The socioeconomic geospatial correlates of candidates’ vote shares contain information on their class coalitions. It is possible that there is confounding, but Occam’s razor compels us to accept the reductionist hypothesis as the null. That is, the simplest possible explanation of geospatial correlates is that groups of voters cluster both in their vote choice and their location, so the two are systematically associated. Put another way, the cause of systematic geospatial correlation is variation in the class coalitions of the candidates.
Here we document the correlates of the Mamdani vote share to understand what sorts of New Yorkers voted for him. This tells us a fair bit about his class coalition. Furthermore, Mamdani class coalition in informative about the future of the rising democratic socialist wing of the Democratic Party. So this analysis is of great interest.
We provide a ready-to-execute python script that pulls the data from the internet and replicates our analysis towards the end. We vibe-coded the whole thing with Claude-4-sonnet and Cursor AI.
The analysis is performed at the level of Assembly District. The socioeconomic and ethnodemographic data was obtained from the US Census’ American Community Survey 2023. The vote counts were obtained from the NYC Board of Elections. We report Spearman’s rank correlation coefficients because they are robust to outliers. We also show scatterplots for each feature. We report the results for two responses: Mamdani’s vote share and Lander’s vote share. The former is the main response of interest.
The following plot graphs the correlates of Mamdani’s vote share. Younger voters went heavily for Mamdani (median age: r = -0.26, P = 0.029). Unsurprisingly, so did foreign born New Yorkers (pct natural citizen: r = -0.21, P = 0.080; pct foreign born r = 0.23, P = 0.056). Mamdani persuaded Hispanic voters (r = 0.32, P = 0.007). Black voters not so much (r = -0.20, P = 0.105).
Importantly, we find that neither per capita income (r = 0.20, P = 0.105) nor median household income are significant correlates of the Mamdani vote. So, there is no significant class gradient in Mamdani’s vote share. This conclusion is corroborated by the coefficient of share of college graduates (r = 0.14, P = 0.25). This is really excellent news for the democratic socialists whose appeal in New York had been hitherto confined to the college educated and the affluent.
We find much more significant correlates for Lander’s vote share. Voters who went for Lander were overwhelmingly college-educated, affluent and white. Poor and black voters were not at all persuaded by Lander.
The scatter plots for socioeconomic correlates of the Mamdani vote show non-linear relationships. For instance, there is a positive association between income and his vote share until about $100,000, after which it becomes negative. This is likely due to confounding. Perhaps the lowest income assembly districts are dominated by Black voters who were not so persuaded by Mamdani. The negative gradient above $100,000 is politically significant—it suggests that democratic socialists were finally able to break into the working and middling classes.
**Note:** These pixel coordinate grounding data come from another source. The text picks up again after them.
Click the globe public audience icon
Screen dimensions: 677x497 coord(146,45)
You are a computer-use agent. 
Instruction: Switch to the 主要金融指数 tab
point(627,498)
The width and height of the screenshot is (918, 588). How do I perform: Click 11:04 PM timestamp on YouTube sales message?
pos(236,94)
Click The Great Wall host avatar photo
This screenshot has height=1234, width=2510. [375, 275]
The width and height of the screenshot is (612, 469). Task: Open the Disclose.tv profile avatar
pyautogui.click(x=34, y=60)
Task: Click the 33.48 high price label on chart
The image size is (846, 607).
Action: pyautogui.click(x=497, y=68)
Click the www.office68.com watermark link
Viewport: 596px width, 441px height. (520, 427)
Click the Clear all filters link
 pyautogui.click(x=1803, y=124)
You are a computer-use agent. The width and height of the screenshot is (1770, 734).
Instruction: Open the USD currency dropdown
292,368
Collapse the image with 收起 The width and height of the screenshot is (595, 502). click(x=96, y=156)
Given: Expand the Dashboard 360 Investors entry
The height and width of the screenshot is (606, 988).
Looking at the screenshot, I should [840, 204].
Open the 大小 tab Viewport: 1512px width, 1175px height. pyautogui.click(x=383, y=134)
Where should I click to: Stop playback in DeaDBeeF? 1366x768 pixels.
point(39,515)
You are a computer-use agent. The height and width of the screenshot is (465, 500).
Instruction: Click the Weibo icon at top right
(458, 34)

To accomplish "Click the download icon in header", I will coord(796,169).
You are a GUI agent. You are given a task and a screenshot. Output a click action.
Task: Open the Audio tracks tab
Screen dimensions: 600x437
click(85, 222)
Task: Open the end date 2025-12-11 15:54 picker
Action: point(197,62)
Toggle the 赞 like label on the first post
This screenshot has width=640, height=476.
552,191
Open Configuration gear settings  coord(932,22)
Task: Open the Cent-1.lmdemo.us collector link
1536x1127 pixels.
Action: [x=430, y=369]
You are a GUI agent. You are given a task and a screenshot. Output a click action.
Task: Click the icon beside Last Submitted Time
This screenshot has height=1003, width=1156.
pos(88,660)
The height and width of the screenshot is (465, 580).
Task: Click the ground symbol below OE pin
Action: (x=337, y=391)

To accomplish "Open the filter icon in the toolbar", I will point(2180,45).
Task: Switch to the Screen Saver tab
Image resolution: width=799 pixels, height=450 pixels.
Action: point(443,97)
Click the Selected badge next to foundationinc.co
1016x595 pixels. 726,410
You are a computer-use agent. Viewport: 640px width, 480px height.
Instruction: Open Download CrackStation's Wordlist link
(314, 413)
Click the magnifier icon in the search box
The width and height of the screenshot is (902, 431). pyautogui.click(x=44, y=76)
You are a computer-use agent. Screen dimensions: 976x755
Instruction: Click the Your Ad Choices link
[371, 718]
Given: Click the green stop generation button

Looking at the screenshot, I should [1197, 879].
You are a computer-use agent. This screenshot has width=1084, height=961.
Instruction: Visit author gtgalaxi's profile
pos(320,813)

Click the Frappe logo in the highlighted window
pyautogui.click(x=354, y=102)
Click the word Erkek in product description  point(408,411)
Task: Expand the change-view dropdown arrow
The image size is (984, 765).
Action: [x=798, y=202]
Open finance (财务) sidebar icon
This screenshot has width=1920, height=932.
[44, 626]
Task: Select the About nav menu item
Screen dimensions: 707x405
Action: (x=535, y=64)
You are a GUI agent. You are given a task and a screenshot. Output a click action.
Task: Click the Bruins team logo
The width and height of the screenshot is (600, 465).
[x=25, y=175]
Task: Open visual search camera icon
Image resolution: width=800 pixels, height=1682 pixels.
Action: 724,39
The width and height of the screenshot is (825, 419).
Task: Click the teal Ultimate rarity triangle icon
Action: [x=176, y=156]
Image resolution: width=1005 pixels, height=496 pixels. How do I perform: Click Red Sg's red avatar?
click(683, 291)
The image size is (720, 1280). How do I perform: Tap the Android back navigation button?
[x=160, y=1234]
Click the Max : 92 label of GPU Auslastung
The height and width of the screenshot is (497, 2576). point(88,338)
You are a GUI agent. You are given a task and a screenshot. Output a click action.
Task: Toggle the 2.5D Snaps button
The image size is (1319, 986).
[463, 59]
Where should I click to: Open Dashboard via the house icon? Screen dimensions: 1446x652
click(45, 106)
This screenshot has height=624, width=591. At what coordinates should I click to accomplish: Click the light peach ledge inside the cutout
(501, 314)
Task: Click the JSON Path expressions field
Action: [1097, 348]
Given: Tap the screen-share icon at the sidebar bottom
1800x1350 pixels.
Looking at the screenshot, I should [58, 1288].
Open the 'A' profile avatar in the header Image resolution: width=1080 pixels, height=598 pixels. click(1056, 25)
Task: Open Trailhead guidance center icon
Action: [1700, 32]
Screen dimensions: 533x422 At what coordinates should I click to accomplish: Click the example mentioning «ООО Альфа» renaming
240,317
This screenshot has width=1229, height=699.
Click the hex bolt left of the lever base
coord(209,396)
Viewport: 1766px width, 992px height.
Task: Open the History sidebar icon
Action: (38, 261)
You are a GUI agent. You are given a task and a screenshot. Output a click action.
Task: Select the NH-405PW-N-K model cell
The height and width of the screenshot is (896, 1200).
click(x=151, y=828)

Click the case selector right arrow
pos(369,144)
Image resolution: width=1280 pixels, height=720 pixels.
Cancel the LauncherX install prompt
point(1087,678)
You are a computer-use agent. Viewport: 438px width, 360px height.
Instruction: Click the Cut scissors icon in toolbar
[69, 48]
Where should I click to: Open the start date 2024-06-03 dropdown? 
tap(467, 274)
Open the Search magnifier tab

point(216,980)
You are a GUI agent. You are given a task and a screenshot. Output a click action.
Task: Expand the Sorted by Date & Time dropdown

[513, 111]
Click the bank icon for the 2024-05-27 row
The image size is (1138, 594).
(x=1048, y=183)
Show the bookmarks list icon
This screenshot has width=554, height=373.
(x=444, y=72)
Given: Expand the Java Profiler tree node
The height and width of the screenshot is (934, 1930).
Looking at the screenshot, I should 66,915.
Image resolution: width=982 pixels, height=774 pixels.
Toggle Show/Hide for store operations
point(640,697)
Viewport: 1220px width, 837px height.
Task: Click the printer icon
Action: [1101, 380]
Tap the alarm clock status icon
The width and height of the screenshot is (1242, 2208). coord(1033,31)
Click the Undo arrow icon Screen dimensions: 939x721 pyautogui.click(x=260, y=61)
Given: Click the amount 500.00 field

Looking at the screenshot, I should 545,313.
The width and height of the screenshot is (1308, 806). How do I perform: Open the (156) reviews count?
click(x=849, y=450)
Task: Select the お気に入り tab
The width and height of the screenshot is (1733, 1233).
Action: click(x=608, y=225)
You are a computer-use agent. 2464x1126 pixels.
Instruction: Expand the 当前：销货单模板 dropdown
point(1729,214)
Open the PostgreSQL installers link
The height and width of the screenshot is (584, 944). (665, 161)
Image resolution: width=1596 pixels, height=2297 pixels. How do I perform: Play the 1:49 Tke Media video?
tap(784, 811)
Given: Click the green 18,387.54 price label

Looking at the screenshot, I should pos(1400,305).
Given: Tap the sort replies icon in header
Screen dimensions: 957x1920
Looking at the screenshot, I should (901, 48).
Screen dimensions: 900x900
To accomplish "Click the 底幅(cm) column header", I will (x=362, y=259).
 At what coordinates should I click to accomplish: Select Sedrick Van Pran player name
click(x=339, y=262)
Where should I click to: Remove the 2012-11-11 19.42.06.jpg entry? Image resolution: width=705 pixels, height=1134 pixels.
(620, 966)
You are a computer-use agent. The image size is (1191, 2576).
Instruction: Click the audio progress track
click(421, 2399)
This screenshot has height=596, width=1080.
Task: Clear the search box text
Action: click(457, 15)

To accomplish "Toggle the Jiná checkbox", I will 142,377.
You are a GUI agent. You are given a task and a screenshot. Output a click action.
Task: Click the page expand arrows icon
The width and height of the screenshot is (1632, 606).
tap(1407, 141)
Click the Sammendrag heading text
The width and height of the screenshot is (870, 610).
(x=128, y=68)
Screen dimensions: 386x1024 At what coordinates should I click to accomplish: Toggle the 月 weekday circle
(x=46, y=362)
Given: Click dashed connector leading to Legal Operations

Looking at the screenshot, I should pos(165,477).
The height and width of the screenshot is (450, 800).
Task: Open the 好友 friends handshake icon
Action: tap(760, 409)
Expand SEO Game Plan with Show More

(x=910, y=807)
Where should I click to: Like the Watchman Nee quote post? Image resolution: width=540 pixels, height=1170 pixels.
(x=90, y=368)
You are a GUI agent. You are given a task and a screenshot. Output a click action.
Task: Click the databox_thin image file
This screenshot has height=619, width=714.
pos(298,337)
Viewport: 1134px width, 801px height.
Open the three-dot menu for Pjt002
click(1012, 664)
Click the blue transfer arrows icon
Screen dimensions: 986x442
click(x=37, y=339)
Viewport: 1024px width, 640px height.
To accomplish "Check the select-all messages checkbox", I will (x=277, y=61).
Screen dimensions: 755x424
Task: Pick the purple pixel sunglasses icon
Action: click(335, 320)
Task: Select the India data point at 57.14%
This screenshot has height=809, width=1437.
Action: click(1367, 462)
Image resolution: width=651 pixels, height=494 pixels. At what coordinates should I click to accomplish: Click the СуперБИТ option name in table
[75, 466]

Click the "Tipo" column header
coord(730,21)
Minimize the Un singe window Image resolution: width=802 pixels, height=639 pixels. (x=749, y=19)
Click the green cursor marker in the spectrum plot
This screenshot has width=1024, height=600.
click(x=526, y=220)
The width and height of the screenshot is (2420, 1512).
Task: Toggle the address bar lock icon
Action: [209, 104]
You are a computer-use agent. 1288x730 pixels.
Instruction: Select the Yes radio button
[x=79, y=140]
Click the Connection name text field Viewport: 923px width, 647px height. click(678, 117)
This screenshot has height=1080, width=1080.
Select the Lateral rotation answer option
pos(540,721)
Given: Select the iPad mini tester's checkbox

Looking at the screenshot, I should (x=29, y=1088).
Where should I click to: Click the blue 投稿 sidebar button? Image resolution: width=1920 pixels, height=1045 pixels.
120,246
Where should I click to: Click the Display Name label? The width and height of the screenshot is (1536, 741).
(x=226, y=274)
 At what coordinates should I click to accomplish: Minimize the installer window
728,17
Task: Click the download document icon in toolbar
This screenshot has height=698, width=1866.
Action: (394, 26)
The demographic correlates are also interesting. The age gradient is especially pronounced. Young voters went heavily for Mamdani. On the downside, Black voters seem to have been quite unimpressed. The pattern for Hispanics shows a small positive gradient. The gradient for natural born is non-linear, with the gradient turning from positive to negative. This is probably due to confounding by ethnic clusters.




We have shown that Mamdani won by appealing to a broad class of New Yorkers, especially younger voters. There is no pronounced class gradient in his vote share. His appeal was strongest with those with modest incomes, and weaker among lowest income (possibly confounded by race) and highest income voters. He persuaded white, Hispanics and foreign born voters. But Black New Yorkers were less persuaded.
The political upshot is that democratic socialism has broken out of the affluent progressive class to which it had hitherto been confined in the City of New York. It has made significant inroads into the working and middling classes. But so far it has failed to make inroads into the Black community.
Zohran Kwame Mamdani’s victory is proof that standing openly for democratic socialism, standing against Israeli atrocities, and focusing on bread-and-butter issues of concern to common people works. The task for democratic socialists is now twofold. First, they must make greater efforts to bring in Black Democrats. Second, they must build on this success on the national level.
The replication code can downloaded from my Dropbox by clicking here.
Expect Cuomo to run in the general as an independent, solely for the purpose of taking votes from Mamdani. That, and an all-out propaganda blitz.
Very interesting. Socialism in America. Who'd have thought?! There's still a long way to go, of course. Odd too, that it was a right-wing, Republican administration that kick-started the rehabilitation of interventionist economic policies - albeit, probably not the right ones and definitely for the wrong reasons.